WORK TASK: The listing below needs to be copied in full, exactly.
= Beginning of Section =
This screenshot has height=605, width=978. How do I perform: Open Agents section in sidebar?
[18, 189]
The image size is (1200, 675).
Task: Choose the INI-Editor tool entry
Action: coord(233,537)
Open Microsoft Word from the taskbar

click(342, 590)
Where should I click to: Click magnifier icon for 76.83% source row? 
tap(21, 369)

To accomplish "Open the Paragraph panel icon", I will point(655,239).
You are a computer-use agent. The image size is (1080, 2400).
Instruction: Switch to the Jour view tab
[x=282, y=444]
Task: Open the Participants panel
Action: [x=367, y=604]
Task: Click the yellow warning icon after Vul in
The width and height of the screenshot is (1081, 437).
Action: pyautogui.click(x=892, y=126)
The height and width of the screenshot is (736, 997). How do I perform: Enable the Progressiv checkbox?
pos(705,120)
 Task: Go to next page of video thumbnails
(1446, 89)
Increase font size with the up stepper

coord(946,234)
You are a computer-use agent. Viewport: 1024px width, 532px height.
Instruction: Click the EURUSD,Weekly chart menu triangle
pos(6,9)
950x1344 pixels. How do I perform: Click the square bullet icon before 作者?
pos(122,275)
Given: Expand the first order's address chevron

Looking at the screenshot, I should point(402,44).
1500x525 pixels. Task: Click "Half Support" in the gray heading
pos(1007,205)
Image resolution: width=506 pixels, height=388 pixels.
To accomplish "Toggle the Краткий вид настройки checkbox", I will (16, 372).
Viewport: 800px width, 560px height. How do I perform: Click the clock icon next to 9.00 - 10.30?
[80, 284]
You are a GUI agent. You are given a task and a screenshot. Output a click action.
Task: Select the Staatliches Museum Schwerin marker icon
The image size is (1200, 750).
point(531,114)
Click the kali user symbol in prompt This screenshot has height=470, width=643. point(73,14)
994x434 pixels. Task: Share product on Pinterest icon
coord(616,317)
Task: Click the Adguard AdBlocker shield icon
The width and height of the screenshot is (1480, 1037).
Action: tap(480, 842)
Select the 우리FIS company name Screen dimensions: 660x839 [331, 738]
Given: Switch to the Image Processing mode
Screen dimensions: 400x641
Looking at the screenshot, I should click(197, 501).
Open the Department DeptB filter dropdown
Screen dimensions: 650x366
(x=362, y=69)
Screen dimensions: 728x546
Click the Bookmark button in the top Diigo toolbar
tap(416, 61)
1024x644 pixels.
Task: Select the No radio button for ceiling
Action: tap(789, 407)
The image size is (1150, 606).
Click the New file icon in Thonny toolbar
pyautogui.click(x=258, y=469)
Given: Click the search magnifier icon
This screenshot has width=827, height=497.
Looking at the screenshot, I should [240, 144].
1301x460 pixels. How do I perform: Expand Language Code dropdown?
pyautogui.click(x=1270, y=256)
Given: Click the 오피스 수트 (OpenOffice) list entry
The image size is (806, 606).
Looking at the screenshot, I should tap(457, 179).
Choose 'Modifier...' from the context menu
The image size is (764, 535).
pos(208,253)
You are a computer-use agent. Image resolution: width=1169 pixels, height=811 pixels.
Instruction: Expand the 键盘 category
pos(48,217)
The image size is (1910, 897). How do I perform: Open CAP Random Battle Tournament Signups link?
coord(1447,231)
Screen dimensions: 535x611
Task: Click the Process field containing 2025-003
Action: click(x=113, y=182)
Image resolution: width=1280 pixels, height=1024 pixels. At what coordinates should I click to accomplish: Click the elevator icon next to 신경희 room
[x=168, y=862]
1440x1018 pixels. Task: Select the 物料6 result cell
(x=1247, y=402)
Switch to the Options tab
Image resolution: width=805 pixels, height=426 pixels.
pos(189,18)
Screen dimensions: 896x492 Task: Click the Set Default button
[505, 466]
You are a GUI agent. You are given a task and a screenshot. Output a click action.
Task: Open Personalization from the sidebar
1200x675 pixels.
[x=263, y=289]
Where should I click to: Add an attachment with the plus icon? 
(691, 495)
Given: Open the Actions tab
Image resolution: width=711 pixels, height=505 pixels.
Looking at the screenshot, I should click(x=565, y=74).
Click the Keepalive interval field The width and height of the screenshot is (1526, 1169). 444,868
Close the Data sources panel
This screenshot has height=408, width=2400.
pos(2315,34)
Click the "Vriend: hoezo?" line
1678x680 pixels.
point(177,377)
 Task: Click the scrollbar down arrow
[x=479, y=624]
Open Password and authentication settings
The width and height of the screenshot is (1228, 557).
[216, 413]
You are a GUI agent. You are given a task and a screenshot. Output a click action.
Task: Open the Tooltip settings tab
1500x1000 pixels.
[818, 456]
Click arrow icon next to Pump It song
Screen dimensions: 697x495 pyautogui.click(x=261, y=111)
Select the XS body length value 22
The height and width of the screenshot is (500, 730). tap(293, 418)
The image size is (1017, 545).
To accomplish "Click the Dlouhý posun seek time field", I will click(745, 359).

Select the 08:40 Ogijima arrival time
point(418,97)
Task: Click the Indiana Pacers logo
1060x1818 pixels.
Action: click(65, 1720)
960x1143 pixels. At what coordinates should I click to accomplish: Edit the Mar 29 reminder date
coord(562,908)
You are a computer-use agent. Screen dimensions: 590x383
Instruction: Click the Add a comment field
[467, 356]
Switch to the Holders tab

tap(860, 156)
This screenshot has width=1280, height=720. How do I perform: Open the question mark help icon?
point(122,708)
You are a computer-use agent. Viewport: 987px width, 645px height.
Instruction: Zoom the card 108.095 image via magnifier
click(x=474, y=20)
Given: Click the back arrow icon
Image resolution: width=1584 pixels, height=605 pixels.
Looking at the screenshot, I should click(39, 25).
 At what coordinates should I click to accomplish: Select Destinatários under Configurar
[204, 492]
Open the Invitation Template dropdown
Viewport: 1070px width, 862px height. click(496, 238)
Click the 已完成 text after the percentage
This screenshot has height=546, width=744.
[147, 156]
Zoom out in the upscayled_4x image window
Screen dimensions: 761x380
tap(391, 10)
= End of Section =
THE ANSWER:
This screenshot has height=605, width=978. How do I perform: Open Agents section in sidebar?
[18, 189]
The image size is (1200, 675).
Task: Choose the INI-Editor tool entry
Action: coord(233,537)
Open Microsoft Word from the taskbar

click(342, 590)
Where should I click to: Click magnifier icon for 76.83% source row? 
tap(21, 369)

To accomplish "Open the Paragraph panel icon", I will point(655,239).
You are a computer-use agent. The image size is (1080, 2400).
Instruction: Switch to the Jour view tab
[x=282, y=444]
Task: Open the Participants panel
Action: [x=367, y=604]
Task: Click the yellow warning icon after Vul in
The width and height of the screenshot is (1081, 437).
Action: pyautogui.click(x=892, y=126)
The height and width of the screenshot is (736, 997). How do I perform: Enable the Progressiv checkbox?
pos(705,120)
 Task: Go to next page of video thumbnails
(1446, 89)
Increase font size with the up stepper

coord(946,234)
You are a computer-use agent. Viewport: 1024px width, 532px height.
Instruction: Click the EURUSD,Weekly chart menu triangle
pos(6,9)
950x1344 pixels. How do I perform: Click the square bullet icon before 作者?
pos(122,275)
Given: Expand the first order's address chevron

Looking at the screenshot, I should point(402,44).
1500x525 pixels. Task: Click "Half Support" in the gray heading
pos(1007,205)
Image resolution: width=506 pixels, height=388 pixels.
To accomplish "Toggle the Краткий вид настройки checkbox", I will (16, 372).
Viewport: 800px width, 560px height. How do I perform: Click the clock icon next to 9.00 - 10.30?
[80, 284]
You are a GUI agent. You are given a task and a screenshot. Output a click action.
Task: Select the Staatliches Museum Schwerin marker icon
The image size is (1200, 750).
point(531,114)
Click the kali user symbol in prompt This screenshot has height=470, width=643. point(73,14)
994x434 pixels. Task: Share product on Pinterest icon
coord(616,317)
Task: Click the Adguard AdBlocker shield icon
The width and height of the screenshot is (1480, 1037).
Action: tap(480, 842)
Select the 우리FIS company name Screen dimensions: 660x839 [331, 738]
Given: Switch to the Image Processing mode
Screen dimensions: 400x641
Looking at the screenshot, I should click(197, 501).
Open the Department DeptB filter dropdown
Screen dimensions: 650x366
(x=362, y=69)
Screen dimensions: 728x546
Click the Bookmark button in the top Diigo toolbar
tap(416, 61)
1024x644 pixels.
Task: Select the No radio button for ceiling
Action: tap(789, 407)
The image size is (1150, 606).
Click the New file icon in Thonny toolbar
pyautogui.click(x=258, y=469)
Given: Click the search magnifier icon
This screenshot has width=827, height=497.
Looking at the screenshot, I should [240, 144].
1301x460 pixels. How do I perform: Expand Language Code dropdown?
pyautogui.click(x=1270, y=256)
Given: Click the 오피스 수트 (OpenOffice) list entry
The image size is (806, 606).
Looking at the screenshot, I should tap(457, 179).
Choose 'Modifier...' from the context menu
The image size is (764, 535).
pos(208,253)
You are a computer-use agent. Image resolution: width=1169 pixels, height=811 pixels.
Instruction: Expand the 键盘 category
pos(48,217)
The image size is (1910, 897). How do I perform: Open CAP Random Battle Tournament Signups link?
coord(1447,231)
Screen dimensions: 535x611
Task: Click the Process field containing 2025-003
Action: click(x=113, y=182)
Image resolution: width=1280 pixels, height=1024 pixels. At what coordinates should I click to accomplish: Click the elevator icon next to 신경희 room
[x=168, y=862]
1440x1018 pixels. Task: Select the 物料6 result cell
(x=1247, y=402)
Switch to the Options tab
Image resolution: width=805 pixels, height=426 pixels.
pos(189,18)
Screen dimensions: 896x492 Task: Click the Set Default button
[505, 466]
You are a GUI agent. You are given a task and a screenshot. Output a click action.
Task: Open Personalization from the sidebar
1200x675 pixels.
[x=263, y=289]
Where should I click to: Add an attachment with the plus icon? 
(691, 495)
Given: Open the Actions tab
Image resolution: width=711 pixels, height=505 pixels.
Looking at the screenshot, I should click(x=565, y=74).
Click the Keepalive interval field The width and height of the screenshot is (1526, 1169). 444,868
Close the Data sources panel
This screenshot has height=408, width=2400.
pos(2315,34)
Click the "Vriend: hoezo?" line
1678x680 pixels.
point(177,377)
 Task: Click the scrollbar down arrow
[x=479, y=624]
Open Password and authentication settings
The width and height of the screenshot is (1228, 557).
[216, 413]
You are a GUI agent. You are given a task and a screenshot. Output a click action.
Task: Open the Tooltip settings tab
1500x1000 pixels.
[818, 456]
Click arrow icon next to Pump It song
Screen dimensions: 697x495 pyautogui.click(x=261, y=111)
Select the XS body length value 22
The height and width of the screenshot is (500, 730). tap(293, 418)
The image size is (1017, 545).
To accomplish "Click the Dlouhý posun seek time field", I will click(745, 359).

Select the 08:40 Ogijima arrival time
point(418,97)
Task: Click the Indiana Pacers logo
1060x1818 pixels.
Action: click(65, 1720)
960x1143 pixels. At what coordinates should I click to accomplish: Edit the Mar 29 reminder date
coord(562,908)
You are a computer-use agent. Screen dimensions: 590x383
Instruction: Click the Add a comment field
[467, 356]
Switch to the Holders tab

tap(860, 156)
This screenshot has width=1280, height=720. How do I perform: Open the question mark help icon?
point(122,708)
You are a computer-use agent. Viewport: 987px width, 645px height.
Instruction: Zoom the card 108.095 image via magnifier
click(x=474, y=20)
Given: Click the back arrow icon
Image resolution: width=1584 pixels, height=605 pixels.
Looking at the screenshot, I should click(39, 25).
 At what coordinates should I click to accomplish: Select Destinatários under Configurar
[204, 492]
Open the Invitation Template dropdown
Viewport: 1070px width, 862px height. click(496, 238)
Click the 已完成 text after the percentage
This screenshot has height=546, width=744.
[147, 156]
Zoom out in the upscayled_4x image window
Screen dimensions: 761x380
tap(391, 10)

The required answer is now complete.